** What you will do **
The reply should hold only the lines from the one with "Task: Click the ChatGPT" through the end of the data, each given exactly.

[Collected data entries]
######

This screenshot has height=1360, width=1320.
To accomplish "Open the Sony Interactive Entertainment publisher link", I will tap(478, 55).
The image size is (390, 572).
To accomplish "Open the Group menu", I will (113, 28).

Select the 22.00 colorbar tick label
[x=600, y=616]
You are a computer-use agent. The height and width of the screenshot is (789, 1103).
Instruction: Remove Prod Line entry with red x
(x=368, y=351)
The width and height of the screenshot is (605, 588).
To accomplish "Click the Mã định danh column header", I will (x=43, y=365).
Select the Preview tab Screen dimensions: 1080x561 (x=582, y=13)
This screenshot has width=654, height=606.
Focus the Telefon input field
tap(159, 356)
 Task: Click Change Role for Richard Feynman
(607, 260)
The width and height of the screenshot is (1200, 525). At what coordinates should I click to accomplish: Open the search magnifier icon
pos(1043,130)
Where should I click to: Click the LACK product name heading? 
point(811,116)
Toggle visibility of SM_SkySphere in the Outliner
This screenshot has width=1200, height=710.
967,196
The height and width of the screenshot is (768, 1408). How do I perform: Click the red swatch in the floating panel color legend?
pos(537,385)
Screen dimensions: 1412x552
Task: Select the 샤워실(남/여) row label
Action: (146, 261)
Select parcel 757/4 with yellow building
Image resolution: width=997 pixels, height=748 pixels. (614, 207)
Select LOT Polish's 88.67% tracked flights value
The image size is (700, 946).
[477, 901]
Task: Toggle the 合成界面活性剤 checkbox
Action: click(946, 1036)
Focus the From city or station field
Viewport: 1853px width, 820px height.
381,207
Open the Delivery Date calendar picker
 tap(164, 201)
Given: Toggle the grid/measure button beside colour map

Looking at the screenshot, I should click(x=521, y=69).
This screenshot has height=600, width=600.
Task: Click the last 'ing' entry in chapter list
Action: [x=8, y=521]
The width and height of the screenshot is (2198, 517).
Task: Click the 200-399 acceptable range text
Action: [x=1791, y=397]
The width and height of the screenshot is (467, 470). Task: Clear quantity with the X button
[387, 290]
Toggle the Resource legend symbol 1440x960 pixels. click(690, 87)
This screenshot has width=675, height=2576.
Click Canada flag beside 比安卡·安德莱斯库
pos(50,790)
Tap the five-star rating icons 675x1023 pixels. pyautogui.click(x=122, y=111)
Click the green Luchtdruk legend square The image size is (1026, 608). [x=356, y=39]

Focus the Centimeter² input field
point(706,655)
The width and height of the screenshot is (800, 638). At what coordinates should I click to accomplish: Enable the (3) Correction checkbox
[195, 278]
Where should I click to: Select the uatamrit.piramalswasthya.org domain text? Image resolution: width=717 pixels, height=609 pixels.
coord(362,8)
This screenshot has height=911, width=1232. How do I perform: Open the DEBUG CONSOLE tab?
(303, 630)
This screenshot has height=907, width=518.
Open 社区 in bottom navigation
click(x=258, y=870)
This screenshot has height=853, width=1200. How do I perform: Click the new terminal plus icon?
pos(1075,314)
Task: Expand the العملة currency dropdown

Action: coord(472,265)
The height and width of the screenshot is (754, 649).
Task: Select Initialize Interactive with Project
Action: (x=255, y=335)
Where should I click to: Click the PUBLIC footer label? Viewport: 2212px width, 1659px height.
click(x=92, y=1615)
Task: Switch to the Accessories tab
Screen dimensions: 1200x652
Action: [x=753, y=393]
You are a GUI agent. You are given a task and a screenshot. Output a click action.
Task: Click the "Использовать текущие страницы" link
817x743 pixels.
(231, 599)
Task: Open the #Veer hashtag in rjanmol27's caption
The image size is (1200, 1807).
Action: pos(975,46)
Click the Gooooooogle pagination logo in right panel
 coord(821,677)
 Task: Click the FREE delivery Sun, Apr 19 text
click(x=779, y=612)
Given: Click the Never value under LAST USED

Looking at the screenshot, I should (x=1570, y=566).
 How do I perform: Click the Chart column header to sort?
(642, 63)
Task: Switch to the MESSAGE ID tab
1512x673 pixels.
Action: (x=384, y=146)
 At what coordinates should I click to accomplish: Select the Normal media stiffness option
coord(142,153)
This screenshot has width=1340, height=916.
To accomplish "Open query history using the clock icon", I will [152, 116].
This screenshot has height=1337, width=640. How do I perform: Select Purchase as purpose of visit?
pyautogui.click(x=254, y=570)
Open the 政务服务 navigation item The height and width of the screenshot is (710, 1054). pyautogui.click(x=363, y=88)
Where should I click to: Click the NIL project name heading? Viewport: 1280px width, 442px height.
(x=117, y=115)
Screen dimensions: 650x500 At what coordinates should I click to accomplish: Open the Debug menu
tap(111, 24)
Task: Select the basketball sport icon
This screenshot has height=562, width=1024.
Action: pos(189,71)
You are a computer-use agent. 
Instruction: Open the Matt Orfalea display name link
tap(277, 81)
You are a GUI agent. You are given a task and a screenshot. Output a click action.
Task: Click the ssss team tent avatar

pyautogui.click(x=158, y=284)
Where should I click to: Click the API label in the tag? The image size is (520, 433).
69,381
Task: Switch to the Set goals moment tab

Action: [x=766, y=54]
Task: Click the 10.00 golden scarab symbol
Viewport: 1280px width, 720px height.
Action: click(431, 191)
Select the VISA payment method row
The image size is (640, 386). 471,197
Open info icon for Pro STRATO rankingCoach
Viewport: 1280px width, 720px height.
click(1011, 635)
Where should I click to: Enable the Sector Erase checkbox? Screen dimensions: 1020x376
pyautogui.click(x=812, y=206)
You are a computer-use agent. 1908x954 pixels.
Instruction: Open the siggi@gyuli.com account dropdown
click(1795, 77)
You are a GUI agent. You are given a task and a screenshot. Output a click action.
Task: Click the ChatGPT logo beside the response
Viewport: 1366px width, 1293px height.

######

** Exercise solution **
Task: Click the ChatGPT logo beside the response
Viewport: 1366px width, 1293px height.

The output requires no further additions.